» WORK INSTRUCTIONS
Search the material below for the string "browser" and extract each line that has it.

» ENTRIES SUPPLIED
☆ ☆ ☆ ☆ ☆ ☆ ☆
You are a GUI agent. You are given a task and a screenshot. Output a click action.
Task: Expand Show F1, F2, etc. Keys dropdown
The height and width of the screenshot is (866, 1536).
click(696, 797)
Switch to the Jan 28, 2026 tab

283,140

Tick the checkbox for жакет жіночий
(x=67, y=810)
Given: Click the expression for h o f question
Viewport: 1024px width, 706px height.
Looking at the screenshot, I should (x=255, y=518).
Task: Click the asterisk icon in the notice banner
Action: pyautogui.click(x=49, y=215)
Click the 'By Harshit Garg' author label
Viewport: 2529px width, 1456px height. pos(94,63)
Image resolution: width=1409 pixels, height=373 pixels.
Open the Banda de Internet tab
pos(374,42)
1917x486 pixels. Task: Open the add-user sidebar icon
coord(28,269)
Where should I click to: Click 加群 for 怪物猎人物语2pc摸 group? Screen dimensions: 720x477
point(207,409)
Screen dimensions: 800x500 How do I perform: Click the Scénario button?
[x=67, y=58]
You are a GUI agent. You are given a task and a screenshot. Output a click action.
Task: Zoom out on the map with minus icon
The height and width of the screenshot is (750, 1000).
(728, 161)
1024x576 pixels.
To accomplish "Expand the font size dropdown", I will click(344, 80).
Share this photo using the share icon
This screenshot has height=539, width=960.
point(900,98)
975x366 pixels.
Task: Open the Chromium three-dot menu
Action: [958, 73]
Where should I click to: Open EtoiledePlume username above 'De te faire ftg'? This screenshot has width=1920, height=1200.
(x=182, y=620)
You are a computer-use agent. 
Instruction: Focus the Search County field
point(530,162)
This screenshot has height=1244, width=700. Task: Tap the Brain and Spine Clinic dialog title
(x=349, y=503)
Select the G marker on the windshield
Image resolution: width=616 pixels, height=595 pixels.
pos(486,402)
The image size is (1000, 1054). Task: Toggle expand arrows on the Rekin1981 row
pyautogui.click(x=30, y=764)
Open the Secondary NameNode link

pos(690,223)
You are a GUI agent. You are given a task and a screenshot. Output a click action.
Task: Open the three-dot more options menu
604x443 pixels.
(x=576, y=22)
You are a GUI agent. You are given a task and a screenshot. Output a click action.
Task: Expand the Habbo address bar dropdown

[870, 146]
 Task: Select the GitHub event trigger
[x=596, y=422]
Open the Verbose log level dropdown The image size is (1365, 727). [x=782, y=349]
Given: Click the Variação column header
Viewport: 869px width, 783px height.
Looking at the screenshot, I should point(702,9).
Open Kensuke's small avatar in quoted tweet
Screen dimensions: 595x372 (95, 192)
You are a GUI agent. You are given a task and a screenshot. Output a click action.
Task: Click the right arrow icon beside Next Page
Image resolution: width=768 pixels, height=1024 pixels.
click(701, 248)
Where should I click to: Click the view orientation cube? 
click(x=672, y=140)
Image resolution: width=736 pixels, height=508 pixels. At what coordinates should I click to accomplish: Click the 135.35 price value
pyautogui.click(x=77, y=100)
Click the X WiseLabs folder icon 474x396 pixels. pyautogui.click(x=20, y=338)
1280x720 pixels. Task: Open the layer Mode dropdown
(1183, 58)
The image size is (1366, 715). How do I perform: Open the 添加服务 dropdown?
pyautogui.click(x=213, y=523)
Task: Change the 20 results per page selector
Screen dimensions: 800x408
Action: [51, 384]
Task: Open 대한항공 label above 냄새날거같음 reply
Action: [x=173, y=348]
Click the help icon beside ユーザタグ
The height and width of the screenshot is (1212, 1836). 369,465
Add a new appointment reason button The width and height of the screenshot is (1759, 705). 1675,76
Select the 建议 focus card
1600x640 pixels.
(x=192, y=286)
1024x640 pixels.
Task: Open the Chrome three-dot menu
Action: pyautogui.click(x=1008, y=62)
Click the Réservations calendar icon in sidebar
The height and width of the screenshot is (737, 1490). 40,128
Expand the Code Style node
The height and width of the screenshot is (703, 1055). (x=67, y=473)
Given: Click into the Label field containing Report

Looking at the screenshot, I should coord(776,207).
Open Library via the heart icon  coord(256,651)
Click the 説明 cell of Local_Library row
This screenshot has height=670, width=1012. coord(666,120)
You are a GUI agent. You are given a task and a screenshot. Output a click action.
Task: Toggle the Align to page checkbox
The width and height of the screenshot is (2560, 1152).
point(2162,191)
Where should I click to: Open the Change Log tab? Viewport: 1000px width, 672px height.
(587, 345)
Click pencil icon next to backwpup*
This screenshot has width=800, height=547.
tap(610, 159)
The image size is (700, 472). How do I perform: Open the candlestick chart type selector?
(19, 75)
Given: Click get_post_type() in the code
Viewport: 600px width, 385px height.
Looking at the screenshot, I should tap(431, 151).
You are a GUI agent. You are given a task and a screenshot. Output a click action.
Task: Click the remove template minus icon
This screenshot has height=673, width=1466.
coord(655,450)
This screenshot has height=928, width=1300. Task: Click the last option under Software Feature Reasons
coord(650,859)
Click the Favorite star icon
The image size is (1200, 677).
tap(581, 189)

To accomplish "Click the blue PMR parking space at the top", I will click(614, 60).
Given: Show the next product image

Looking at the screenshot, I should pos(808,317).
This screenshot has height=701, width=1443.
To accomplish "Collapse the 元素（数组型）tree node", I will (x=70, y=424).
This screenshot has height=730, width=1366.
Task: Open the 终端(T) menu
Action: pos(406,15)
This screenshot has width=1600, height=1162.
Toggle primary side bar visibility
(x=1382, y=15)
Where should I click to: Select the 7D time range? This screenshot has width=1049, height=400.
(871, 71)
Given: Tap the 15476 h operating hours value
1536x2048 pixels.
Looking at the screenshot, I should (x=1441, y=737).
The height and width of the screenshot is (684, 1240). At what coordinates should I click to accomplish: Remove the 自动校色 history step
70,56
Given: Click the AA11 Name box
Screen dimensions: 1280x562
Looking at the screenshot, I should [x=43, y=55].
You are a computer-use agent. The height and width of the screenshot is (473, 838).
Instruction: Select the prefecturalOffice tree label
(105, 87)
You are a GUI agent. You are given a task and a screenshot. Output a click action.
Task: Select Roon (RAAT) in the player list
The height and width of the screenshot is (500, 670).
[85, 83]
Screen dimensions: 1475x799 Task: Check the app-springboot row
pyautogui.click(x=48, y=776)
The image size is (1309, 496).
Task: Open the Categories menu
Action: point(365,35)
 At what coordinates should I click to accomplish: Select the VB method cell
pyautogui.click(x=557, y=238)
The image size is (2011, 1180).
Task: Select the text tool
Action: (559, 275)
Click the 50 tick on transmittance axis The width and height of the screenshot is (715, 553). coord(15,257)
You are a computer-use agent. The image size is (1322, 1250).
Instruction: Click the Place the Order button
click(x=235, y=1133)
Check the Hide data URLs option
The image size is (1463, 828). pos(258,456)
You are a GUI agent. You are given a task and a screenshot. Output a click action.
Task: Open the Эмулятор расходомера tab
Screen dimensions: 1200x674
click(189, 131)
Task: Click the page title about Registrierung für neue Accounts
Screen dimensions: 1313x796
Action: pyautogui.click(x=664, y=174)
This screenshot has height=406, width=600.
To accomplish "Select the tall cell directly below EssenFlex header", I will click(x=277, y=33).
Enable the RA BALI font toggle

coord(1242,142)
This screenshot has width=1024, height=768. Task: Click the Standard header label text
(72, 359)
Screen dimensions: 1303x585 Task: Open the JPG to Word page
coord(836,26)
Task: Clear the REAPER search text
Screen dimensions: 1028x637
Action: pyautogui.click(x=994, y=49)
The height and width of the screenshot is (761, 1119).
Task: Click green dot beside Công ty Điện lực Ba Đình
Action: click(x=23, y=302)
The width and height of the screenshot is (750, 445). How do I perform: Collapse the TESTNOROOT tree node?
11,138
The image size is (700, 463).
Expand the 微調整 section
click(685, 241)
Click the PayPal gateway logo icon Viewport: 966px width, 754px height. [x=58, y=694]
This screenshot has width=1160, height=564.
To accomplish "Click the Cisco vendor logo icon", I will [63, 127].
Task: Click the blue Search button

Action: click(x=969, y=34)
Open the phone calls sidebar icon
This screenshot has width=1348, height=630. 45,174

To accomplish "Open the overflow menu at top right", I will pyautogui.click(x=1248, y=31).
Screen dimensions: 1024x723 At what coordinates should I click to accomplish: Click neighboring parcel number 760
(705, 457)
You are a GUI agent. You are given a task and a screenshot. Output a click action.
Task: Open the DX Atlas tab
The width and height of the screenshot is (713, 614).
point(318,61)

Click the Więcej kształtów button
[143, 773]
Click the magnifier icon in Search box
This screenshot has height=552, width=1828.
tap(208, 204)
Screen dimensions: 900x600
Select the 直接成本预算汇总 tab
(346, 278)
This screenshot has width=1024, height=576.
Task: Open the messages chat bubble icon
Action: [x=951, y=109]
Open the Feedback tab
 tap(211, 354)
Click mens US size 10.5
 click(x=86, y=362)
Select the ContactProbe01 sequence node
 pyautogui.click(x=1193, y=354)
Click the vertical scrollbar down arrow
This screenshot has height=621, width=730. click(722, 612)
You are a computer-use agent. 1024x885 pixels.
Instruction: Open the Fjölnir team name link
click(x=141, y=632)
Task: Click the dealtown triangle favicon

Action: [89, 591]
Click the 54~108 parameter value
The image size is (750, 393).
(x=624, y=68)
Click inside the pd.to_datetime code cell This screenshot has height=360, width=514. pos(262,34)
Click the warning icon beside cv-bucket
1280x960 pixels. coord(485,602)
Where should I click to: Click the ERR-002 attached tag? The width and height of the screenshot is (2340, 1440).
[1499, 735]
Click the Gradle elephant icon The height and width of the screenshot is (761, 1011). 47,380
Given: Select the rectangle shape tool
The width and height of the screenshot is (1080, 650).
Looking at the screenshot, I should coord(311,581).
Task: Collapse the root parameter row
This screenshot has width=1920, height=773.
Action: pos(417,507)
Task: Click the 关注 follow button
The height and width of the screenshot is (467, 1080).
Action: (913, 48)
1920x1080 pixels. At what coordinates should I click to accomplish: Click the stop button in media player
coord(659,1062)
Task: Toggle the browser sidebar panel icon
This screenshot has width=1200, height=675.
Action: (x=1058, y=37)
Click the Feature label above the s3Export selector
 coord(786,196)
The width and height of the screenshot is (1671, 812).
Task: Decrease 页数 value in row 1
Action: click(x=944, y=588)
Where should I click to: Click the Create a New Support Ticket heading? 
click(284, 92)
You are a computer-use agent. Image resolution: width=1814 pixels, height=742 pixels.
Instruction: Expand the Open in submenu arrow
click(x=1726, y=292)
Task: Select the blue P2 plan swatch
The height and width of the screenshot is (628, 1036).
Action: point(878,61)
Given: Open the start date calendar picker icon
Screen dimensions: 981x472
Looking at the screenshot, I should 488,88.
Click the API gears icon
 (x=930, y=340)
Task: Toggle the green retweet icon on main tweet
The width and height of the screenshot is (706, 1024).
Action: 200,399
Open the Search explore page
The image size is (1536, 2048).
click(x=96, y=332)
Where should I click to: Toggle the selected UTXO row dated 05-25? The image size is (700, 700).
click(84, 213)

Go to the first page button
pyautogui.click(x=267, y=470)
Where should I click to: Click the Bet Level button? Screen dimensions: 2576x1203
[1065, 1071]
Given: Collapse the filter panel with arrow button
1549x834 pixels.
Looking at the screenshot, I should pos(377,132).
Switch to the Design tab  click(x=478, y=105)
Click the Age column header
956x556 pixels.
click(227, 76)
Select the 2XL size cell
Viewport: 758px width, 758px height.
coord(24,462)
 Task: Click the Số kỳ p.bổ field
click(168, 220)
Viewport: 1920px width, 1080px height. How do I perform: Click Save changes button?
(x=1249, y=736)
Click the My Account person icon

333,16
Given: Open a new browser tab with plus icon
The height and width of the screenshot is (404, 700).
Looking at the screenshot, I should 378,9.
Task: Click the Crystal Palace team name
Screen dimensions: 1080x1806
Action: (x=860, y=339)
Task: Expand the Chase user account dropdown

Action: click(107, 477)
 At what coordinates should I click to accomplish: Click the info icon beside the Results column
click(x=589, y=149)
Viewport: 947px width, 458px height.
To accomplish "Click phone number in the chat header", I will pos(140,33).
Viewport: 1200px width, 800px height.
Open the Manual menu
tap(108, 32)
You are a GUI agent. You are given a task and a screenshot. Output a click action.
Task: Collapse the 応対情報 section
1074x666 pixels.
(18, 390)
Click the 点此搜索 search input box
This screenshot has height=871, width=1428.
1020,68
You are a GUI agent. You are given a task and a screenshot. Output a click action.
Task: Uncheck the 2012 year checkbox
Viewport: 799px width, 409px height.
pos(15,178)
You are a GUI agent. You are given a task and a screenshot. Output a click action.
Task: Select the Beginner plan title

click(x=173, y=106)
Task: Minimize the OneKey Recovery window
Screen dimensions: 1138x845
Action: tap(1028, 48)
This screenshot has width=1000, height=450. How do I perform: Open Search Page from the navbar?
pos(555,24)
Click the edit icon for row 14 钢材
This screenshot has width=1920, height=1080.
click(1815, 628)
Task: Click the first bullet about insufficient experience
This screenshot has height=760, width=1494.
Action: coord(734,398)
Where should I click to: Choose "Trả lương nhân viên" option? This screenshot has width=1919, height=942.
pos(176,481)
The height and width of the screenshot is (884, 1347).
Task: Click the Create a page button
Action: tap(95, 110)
☆ ☆ ☆ ☆ ☆ ☆ ☆
» EXERCISE OUTPUT
Task: Toggle the browser sidebar panel icon
Given: Open a new browser tab with plus icon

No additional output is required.